↓
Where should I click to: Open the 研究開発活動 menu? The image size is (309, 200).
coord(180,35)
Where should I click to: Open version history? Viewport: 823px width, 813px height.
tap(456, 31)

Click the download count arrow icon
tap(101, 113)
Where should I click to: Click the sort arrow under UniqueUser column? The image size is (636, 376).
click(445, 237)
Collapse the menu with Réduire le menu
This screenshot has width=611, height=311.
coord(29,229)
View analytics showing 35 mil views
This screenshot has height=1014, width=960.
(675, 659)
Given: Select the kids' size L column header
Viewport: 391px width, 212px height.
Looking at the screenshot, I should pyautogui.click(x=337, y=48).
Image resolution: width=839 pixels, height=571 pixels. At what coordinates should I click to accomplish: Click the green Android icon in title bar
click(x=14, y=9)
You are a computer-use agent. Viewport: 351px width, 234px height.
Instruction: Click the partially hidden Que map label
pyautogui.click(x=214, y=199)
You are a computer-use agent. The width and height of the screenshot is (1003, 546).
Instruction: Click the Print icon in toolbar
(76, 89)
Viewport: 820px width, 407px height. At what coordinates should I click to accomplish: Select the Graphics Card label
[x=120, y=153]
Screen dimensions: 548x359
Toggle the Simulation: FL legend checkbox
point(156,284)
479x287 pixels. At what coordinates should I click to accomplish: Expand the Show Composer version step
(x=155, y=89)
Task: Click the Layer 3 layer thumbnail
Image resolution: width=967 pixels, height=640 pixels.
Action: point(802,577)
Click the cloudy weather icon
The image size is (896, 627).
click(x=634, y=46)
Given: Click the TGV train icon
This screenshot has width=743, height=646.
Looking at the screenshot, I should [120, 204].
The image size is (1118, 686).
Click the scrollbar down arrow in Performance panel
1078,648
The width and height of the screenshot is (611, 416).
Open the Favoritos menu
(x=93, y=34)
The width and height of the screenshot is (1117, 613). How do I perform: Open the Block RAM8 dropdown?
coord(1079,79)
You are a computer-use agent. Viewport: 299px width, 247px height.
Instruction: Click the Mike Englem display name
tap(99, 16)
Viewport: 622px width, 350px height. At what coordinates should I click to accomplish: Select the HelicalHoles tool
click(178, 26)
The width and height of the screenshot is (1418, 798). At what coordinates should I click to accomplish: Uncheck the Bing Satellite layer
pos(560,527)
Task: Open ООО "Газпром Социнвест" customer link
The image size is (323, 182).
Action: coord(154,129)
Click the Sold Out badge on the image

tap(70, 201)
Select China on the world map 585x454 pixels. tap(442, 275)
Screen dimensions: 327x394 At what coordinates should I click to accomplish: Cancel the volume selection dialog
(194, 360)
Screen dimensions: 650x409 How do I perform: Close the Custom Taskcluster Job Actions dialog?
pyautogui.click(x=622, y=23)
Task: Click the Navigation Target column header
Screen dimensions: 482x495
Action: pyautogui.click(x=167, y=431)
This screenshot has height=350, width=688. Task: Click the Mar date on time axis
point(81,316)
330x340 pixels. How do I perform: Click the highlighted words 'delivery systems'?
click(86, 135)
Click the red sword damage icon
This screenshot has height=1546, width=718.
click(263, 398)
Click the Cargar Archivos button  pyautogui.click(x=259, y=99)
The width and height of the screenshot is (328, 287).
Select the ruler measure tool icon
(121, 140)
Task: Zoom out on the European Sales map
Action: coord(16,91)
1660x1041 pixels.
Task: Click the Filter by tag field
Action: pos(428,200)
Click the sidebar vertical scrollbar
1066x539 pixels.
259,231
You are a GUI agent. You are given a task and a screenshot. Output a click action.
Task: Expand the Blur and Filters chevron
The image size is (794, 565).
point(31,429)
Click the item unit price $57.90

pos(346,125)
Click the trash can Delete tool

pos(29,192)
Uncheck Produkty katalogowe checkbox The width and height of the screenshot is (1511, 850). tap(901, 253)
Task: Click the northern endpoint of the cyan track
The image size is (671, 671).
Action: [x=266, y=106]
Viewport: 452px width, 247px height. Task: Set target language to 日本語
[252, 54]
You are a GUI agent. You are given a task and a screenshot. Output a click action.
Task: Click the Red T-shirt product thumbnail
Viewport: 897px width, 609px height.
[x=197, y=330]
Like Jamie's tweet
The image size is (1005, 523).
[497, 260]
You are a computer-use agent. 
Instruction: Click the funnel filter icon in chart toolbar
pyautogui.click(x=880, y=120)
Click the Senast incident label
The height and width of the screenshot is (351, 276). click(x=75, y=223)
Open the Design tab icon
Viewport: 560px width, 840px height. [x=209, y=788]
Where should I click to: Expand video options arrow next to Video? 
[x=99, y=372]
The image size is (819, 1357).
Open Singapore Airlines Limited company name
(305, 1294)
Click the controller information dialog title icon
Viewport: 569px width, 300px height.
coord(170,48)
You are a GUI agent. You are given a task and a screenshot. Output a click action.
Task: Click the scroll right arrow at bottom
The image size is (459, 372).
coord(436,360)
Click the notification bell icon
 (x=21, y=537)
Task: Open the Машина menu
↑
## Work instructions
The data is to be given again in full, with every line exact.

## Problem solution
Where should I click to: Open the 研究開発活動 menu? The image size is (309, 200).
coord(180,35)
Where should I click to: Open version history? Viewport: 823px width, 813px height.
tap(456, 31)

Click the download count arrow icon
tap(101, 113)
Where should I click to: Click the sort arrow under UniqueUser column? The image size is (636, 376).
click(445, 237)
Collapse the menu with Réduire le menu
This screenshot has width=611, height=311.
coord(29,229)
View analytics showing 35 mil views
This screenshot has height=1014, width=960.
(675, 659)
Given: Select the kids' size L column header
Viewport: 391px width, 212px height.
Looking at the screenshot, I should pyautogui.click(x=337, y=48).
Image resolution: width=839 pixels, height=571 pixels. At what coordinates should I click to accomplish: Click the green Android icon in title bar
click(x=14, y=9)
You are a computer-use agent. Viewport: 351px width, 234px height.
Instruction: Click the partially hidden Que map label
pyautogui.click(x=214, y=199)
You are a computer-use agent. The width and height of the screenshot is (1003, 546).
Instruction: Click the Print icon in toolbar
(76, 89)
Viewport: 820px width, 407px height. At what coordinates should I click to accomplish: Select the Graphics Card label
[x=120, y=153]
Screen dimensions: 548x359
Toggle the Simulation: FL legend checkbox
point(156,284)
479x287 pixels. At what coordinates should I click to accomplish: Expand the Show Composer version step
(x=155, y=89)
Task: Click the Layer 3 layer thumbnail
Image resolution: width=967 pixels, height=640 pixels.
Action: point(802,577)
Click the cloudy weather icon
The image size is (896, 627).
click(x=634, y=46)
Given: Click the TGV train icon
This screenshot has width=743, height=646.
Looking at the screenshot, I should [120, 204].
The image size is (1118, 686).
Click the scrollbar down arrow in Performance panel
1078,648
The width and height of the screenshot is (611, 416).
Open the Favoritos menu
(x=93, y=34)
The width and height of the screenshot is (1117, 613). How do I perform: Open the Block RAM8 dropdown?
coord(1079,79)
You are a computer-use agent. Viewport: 299px width, 247px height.
Instruction: Click the Mike Englem display name
tap(99, 16)
Viewport: 622px width, 350px height. At what coordinates should I click to accomplish: Select the HelicalHoles tool
click(178, 26)
The width and height of the screenshot is (1418, 798). At what coordinates should I click to accomplish: Uncheck the Bing Satellite layer
pos(560,527)
Task: Open ООО "Газпром Социнвест" customer link
The image size is (323, 182).
Action: coord(154,129)
Click the Sold Out badge on the image

tap(70, 201)
Select China on the world map 585x454 pixels. tap(442, 275)
Screen dimensions: 327x394 At what coordinates should I click to accomplish: Cancel the volume selection dialog
(194, 360)
Screen dimensions: 650x409 How do I perform: Close the Custom Taskcluster Job Actions dialog?
pyautogui.click(x=622, y=23)
Task: Click the Navigation Target column header
Screen dimensions: 482x495
Action: pyautogui.click(x=167, y=431)
This screenshot has height=350, width=688. Task: Click the Mar date on time axis
point(81,316)
330x340 pixels. How do I perform: Click the highlighted words 'delivery systems'?
click(86, 135)
Click the red sword damage icon
This screenshot has height=1546, width=718.
click(263, 398)
Click the Cargar Archivos button  pyautogui.click(x=259, y=99)
The width and height of the screenshot is (328, 287).
Select the ruler measure tool icon
(121, 140)
Task: Zoom out on the European Sales map
Action: coord(16,91)
1660x1041 pixels.
Task: Click the Filter by tag field
Action: pos(428,200)
Click the sidebar vertical scrollbar
1066x539 pixels.
259,231
You are a GUI agent. You are given a task and a screenshot. Output a click action.
Task: Expand the Blur and Filters chevron
The image size is (794, 565).
point(31,429)
Click the item unit price $57.90

pos(346,125)
Click the trash can Delete tool

pos(29,192)
Uncheck Produkty katalogowe checkbox The width and height of the screenshot is (1511, 850). tap(901, 253)
Task: Click the northern endpoint of the cyan track
The image size is (671, 671).
Action: [x=266, y=106]
Viewport: 452px width, 247px height. Task: Set target language to 日本語
[252, 54]
You are a GUI agent. You are given a task and a screenshot. Output a click action.
Task: Click the Red T-shirt product thumbnail
Viewport: 897px width, 609px height.
[x=197, y=330]
Like Jamie's tweet
The image size is (1005, 523).
[497, 260]
You are a computer-use agent. 
Instruction: Click the funnel filter icon in chart toolbar
pyautogui.click(x=880, y=120)
Click the Senast incident label
The height and width of the screenshot is (351, 276). click(x=75, y=223)
Open the Design tab icon
Viewport: 560px width, 840px height. [x=209, y=788]
Where should I click to: Expand video options arrow next to Video? 
[x=99, y=372]
The image size is (819, 1357).
Open Singapore Airlines Limited company name
(305, 1294)
Click the controller information dialog title icon
Viewport: 569px width, 300px height.
coord(170,48)
You are a GUI agent. You are given a task and a screenshot. Output a click action.
Task: Click the scroll right arrow at bottom
The image size is (459, 372).
coord(436,360)
Click the notification bell icon
 (x=21, y=537)
Task: Open the Машина menu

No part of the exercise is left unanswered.